### Task
Below are the records. State how many of their lines hold the word "light", and add nothing else.

Source information section start

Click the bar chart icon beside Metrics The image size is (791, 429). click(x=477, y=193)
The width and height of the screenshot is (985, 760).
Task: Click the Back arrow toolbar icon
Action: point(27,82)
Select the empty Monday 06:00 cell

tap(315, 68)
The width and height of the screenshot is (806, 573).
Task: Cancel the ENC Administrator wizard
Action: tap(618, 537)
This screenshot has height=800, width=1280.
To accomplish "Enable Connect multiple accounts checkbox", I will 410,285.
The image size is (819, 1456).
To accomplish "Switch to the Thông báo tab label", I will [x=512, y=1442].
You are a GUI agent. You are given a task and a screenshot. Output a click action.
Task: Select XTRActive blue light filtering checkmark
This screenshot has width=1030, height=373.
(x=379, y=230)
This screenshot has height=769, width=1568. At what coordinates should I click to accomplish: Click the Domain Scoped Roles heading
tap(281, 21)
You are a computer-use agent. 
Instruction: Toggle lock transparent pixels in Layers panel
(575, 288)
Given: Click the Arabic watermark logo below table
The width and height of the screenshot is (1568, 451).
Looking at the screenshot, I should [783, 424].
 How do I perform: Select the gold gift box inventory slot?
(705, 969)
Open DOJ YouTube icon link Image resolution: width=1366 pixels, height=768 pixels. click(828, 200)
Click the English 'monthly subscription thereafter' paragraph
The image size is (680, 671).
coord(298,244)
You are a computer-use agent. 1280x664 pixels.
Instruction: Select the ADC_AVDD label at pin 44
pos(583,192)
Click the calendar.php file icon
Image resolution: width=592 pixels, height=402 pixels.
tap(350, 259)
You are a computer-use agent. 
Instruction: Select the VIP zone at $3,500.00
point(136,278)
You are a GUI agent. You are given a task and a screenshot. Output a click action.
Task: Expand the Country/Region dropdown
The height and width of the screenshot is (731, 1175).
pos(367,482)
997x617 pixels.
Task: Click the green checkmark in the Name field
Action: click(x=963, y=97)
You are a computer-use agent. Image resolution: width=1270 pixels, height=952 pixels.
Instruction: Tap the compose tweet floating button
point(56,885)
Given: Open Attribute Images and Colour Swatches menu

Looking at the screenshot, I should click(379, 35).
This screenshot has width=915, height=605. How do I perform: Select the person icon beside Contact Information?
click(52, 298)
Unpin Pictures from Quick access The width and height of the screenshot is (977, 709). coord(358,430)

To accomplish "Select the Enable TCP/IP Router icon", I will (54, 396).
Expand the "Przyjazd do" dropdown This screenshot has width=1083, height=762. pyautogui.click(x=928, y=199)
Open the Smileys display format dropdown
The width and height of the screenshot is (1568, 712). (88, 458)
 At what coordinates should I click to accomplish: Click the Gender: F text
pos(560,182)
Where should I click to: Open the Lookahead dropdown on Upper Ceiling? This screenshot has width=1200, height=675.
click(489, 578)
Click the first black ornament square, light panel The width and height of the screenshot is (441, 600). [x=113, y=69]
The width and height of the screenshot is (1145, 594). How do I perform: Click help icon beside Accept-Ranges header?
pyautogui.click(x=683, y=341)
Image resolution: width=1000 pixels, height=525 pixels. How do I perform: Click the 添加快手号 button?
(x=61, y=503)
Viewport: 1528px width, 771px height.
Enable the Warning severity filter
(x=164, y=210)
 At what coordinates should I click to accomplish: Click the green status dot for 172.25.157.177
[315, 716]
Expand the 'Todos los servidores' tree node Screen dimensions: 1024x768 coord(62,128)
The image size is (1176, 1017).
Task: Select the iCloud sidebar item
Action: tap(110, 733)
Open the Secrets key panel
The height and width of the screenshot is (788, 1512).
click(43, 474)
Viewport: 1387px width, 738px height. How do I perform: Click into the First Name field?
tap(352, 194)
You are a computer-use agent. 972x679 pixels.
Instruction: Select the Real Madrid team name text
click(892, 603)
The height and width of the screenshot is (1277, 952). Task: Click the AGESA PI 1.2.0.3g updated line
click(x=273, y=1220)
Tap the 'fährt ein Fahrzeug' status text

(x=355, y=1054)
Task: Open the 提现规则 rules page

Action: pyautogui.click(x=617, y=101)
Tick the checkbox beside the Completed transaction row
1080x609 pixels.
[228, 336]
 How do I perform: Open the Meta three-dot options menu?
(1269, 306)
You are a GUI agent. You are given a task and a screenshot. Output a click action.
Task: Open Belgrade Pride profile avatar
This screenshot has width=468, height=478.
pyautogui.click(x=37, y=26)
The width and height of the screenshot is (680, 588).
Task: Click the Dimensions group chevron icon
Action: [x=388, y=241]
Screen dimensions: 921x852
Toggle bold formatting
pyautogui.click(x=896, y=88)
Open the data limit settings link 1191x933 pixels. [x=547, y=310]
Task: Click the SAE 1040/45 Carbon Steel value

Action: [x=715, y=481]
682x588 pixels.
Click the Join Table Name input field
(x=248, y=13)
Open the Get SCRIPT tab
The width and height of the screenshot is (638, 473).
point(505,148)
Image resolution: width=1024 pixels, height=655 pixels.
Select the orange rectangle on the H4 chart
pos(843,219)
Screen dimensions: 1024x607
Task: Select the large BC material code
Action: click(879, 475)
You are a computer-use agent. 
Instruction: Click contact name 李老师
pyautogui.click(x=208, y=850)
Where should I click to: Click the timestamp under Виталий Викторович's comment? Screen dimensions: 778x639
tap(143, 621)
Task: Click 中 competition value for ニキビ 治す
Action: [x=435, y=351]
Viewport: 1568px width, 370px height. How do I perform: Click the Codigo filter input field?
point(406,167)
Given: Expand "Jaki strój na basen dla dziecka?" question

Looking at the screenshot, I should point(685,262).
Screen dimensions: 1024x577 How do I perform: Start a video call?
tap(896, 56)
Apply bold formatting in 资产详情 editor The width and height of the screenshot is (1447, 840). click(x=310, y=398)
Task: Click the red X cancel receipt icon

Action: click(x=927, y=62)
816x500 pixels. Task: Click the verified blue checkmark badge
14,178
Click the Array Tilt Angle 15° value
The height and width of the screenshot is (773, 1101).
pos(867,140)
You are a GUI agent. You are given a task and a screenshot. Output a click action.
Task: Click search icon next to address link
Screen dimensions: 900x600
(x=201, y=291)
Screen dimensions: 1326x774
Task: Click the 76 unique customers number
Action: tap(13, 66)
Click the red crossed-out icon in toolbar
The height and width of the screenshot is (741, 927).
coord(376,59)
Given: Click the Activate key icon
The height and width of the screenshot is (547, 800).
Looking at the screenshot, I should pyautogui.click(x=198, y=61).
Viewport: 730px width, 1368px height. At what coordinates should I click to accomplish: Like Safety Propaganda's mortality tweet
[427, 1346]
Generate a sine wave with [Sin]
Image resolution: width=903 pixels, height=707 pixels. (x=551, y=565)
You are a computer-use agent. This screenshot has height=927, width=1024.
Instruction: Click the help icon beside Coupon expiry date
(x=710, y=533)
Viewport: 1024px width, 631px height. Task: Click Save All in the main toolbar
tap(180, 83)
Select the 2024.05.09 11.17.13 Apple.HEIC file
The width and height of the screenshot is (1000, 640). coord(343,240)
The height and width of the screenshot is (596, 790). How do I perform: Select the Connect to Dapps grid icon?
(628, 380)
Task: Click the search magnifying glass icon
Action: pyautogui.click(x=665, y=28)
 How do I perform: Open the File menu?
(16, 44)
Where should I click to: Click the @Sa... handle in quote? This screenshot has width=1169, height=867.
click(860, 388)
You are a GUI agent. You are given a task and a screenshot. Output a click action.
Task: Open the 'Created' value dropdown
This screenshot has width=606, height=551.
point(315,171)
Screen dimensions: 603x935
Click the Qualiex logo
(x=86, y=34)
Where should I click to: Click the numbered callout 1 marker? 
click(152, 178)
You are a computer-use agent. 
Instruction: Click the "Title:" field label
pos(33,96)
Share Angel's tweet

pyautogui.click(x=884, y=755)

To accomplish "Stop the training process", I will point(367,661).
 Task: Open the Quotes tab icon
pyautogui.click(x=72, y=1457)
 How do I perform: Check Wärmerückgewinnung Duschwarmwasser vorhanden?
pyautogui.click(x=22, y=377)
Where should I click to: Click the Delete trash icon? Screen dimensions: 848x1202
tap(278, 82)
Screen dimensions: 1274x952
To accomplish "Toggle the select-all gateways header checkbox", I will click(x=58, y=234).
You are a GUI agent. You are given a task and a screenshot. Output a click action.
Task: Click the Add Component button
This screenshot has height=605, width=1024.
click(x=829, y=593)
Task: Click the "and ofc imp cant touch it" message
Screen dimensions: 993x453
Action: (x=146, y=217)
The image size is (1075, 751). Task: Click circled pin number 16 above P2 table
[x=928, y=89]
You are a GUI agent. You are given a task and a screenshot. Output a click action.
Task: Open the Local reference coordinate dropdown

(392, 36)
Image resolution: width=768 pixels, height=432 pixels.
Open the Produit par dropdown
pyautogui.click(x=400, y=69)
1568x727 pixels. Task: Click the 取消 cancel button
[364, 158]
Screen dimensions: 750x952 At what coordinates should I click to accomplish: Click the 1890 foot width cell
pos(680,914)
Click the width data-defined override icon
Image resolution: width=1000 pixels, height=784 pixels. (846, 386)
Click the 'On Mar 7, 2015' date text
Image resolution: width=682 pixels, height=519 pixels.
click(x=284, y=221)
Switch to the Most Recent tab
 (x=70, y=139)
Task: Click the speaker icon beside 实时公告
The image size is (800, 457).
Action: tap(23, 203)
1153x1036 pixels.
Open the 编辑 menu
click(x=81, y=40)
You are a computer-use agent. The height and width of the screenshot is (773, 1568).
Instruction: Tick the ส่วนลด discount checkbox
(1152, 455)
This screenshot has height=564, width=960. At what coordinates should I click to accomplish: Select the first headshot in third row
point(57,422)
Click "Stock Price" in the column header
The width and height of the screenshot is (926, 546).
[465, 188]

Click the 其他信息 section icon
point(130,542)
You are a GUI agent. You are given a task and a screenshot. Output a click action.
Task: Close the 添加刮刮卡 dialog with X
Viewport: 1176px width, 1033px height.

Source information section end

### Answer section
2